Curator & Editor

Sophia Crilly is Director and Curator of Bureau, Manchester. Bureau works internationally with represented and invited artists at varying career stages to provide a platform and context for dynamic and innovative contemporary visual practice. The gallery premieres and commissions new work, both on and off site, initiates international curatorial, residency and publishing projects, and participates in art fairs.

Crilly has worked as Curator for PureScreen (Artist Film & Video Programme 2004 -10) and was previously Programme Manager at Castlefield Gallery, Manchester (2002-06) where she worked on key exhibitions such as British Art Show 6; Tom Wood’s Photieman; Parade with Mark Leckey and Film & Video Umbrella; and curated The Medium & Daybreak, Olivia Plender’s first solo exhibition. She has worked freelance for a number of organisations, curating projects across the UK and internationally, including venues in Brazil, Canada, Finland, The Netherlands, Switzerland, and the USA.

Since 2009 curated projects at Bureau and other venues include: Trade City, with Olaf Breuning, Chips/Urban Splash, Manchester; Stinkhorn, Jacob Cartwright; Skins, Mit Senoj; The Economy of the Gift, A Foundation, Liverpool; Permanent Vacation, Andy Holden (with Laura Mansfield as part of Interlude programme); Transit, Vinca Petersen; Naturalis, Mit Senoj, Bureau in collaboration with Manchester Art Gallery.

Current and forthcoming exhibitions include: Industry & Idleness, curated for Contemporary Art Society, London; Place Understanding, Evangelia Spiliopoulou’s first solo exhibition; a group exhibition for The Manchester Contemporary art fair; and Seer’s Catalogue, Dave Griffiths solo exhibition at Bureau (Nov 2010).

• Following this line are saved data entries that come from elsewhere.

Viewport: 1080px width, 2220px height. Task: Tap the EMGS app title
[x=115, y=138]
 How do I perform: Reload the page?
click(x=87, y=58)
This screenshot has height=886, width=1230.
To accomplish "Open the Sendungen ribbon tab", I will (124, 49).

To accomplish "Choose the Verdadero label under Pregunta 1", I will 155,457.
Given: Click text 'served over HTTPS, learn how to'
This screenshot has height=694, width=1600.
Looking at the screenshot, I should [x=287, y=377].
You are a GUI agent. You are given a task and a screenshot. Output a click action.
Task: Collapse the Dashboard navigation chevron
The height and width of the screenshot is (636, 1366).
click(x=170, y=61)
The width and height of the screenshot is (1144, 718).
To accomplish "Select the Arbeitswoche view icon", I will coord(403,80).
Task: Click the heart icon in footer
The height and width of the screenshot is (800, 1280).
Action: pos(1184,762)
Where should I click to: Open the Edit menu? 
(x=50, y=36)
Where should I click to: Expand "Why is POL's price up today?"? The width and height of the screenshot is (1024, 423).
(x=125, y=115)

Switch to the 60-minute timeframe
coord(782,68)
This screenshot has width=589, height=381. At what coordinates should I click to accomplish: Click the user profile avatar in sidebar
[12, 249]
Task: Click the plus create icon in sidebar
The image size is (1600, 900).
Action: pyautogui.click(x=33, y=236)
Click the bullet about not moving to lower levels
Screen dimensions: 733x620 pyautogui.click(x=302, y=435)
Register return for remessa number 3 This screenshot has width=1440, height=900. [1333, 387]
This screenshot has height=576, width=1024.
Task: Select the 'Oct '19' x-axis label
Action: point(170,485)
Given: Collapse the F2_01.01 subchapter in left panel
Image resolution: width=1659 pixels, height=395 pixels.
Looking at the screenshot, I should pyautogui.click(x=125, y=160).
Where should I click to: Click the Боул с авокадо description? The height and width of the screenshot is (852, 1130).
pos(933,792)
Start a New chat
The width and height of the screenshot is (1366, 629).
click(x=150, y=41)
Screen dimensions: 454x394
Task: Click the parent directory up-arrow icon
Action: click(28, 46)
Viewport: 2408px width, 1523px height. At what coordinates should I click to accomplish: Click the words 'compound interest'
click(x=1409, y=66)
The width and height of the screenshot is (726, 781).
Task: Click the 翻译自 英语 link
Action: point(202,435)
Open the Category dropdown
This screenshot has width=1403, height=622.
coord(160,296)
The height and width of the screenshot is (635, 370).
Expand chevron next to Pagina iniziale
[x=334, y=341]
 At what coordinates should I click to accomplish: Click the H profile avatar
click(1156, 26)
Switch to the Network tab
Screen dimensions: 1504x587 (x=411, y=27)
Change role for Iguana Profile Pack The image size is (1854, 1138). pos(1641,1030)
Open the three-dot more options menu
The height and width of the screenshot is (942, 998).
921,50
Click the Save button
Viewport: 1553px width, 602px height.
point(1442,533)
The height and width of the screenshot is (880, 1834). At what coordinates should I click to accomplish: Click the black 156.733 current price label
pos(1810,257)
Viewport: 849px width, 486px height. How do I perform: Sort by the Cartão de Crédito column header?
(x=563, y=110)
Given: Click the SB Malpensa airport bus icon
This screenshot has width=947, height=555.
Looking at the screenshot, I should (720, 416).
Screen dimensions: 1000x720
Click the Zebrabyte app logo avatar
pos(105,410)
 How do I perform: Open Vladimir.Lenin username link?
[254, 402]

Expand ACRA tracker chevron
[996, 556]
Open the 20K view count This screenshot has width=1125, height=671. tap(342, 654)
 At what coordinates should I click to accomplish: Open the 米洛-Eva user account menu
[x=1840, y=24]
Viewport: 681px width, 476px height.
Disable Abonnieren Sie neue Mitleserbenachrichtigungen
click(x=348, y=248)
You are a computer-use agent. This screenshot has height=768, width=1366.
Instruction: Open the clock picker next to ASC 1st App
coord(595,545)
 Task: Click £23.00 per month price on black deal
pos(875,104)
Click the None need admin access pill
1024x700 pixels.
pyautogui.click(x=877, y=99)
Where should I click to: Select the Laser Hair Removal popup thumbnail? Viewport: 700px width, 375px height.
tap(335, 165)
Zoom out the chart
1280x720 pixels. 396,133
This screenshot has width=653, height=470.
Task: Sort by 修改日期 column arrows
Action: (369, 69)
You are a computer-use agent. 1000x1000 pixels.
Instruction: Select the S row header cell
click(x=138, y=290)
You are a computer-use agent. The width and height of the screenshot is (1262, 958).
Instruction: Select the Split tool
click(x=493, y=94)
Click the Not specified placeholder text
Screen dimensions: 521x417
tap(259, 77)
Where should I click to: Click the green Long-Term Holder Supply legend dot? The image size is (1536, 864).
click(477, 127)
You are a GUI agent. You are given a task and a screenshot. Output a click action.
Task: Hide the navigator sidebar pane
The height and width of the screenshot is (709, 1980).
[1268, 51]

Crilly is currently undertaking her PhD (Practice as Research) in Curating at the University of Salford, where she also lectures part-time in Critical & Contextual Studies. Her current research focuses on mechanisms of association – archival, editing and sampling impulses in contemporary visual practice, and the relationship of appropriated material to aura, memory, and taste.